Minimally invasive plate osteosynthesis in the treatment of proximal humeral fracture

Abstract
The management of fractures of the proximal shaft of the humerus has been evolving since the development of new techniques and new implants in recent years. It seems that this kind of fracture has an increasing incidence in the older, osteoporotic population. In the last 2 years, we have operated on 17 patients, with an average age of 65, who had proximal humeral shaft fractures treated by minimally invasive percutaneous osteosynthesis (MIPO) technique using the metaphyseal locking compression plate. Our study evaluated the surgical technique used and the outcome for these patients with regards to their range of movement and shoulder function. Our results showed that all the patients could achieve at least 140º of shoulder abduction in the first 6 months after the operation, except for three patients who had shoulder impingement.
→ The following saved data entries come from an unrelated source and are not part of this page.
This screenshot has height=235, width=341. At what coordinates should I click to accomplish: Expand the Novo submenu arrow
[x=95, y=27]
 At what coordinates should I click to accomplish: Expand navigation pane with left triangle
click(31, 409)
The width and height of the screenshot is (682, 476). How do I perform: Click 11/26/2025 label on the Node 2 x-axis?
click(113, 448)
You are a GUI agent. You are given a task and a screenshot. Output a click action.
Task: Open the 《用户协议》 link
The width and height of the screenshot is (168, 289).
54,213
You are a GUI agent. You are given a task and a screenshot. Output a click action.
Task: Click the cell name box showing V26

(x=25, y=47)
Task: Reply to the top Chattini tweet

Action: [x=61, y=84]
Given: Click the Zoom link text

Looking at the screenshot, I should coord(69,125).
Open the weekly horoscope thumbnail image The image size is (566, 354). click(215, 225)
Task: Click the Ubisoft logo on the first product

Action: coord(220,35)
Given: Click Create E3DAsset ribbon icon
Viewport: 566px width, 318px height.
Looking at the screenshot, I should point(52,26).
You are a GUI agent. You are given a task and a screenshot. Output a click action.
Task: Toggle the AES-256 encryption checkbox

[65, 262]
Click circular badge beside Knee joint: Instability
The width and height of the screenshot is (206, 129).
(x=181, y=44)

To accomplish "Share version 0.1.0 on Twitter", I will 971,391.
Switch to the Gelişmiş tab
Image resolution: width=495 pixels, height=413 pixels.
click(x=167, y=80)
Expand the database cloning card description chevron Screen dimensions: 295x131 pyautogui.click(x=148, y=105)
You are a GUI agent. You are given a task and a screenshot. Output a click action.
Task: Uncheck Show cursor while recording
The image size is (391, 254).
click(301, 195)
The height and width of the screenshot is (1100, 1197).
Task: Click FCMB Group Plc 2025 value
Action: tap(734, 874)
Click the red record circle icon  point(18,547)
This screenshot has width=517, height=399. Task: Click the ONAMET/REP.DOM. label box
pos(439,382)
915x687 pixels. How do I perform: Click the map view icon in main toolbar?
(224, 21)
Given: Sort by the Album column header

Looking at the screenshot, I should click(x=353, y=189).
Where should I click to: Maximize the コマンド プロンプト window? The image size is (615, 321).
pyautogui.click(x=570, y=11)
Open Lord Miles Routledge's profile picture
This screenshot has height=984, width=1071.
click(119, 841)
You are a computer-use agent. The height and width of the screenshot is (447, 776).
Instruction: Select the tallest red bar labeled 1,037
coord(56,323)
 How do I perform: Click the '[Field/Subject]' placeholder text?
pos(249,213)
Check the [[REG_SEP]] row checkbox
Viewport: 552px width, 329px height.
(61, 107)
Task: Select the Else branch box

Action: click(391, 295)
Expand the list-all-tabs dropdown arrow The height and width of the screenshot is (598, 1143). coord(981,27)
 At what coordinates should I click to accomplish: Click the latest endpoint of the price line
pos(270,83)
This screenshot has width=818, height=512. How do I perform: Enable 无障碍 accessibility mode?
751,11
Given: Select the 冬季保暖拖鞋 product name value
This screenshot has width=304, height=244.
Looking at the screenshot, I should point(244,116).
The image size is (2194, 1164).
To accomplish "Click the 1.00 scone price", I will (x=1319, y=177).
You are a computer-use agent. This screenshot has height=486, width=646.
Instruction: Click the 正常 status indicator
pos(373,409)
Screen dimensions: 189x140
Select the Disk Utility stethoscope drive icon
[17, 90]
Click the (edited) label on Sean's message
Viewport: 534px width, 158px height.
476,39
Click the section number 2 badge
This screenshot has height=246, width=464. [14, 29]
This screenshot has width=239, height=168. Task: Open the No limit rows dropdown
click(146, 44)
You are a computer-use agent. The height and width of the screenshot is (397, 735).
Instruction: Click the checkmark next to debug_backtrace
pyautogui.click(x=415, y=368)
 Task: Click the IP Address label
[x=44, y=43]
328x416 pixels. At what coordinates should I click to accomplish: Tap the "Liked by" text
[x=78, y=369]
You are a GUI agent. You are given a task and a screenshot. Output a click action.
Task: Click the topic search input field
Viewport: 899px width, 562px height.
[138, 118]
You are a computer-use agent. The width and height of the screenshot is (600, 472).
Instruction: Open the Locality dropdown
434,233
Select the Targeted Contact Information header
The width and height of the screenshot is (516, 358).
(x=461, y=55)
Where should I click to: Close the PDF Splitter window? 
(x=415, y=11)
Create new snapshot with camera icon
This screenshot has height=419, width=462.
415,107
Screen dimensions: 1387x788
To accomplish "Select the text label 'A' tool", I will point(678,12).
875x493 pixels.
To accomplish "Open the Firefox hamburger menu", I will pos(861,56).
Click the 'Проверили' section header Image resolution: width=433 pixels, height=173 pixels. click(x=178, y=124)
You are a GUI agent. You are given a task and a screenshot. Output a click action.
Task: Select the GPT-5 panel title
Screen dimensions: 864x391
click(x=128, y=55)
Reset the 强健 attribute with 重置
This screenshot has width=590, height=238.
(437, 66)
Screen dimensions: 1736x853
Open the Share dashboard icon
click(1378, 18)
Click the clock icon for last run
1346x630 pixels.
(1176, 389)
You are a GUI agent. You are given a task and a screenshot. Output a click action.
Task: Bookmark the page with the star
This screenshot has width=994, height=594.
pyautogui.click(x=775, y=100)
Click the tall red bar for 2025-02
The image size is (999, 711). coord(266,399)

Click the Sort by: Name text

These patients had an average Constant score of 76.8. All fractures had bony union at 6 months, except one, which was probably due to poor reduction in the initial operation. Another complication that we encountered was radial nerve neuropraxia. The ways to prevent these complications are discussed. In conclusion, MIPO fixation using the metaphyseal locking compression plate is a good option for the management of proximal humeral shaft fractures. It provides early functional recovery, but we had to pay special attention to some of the surgical details in order to minimise complications.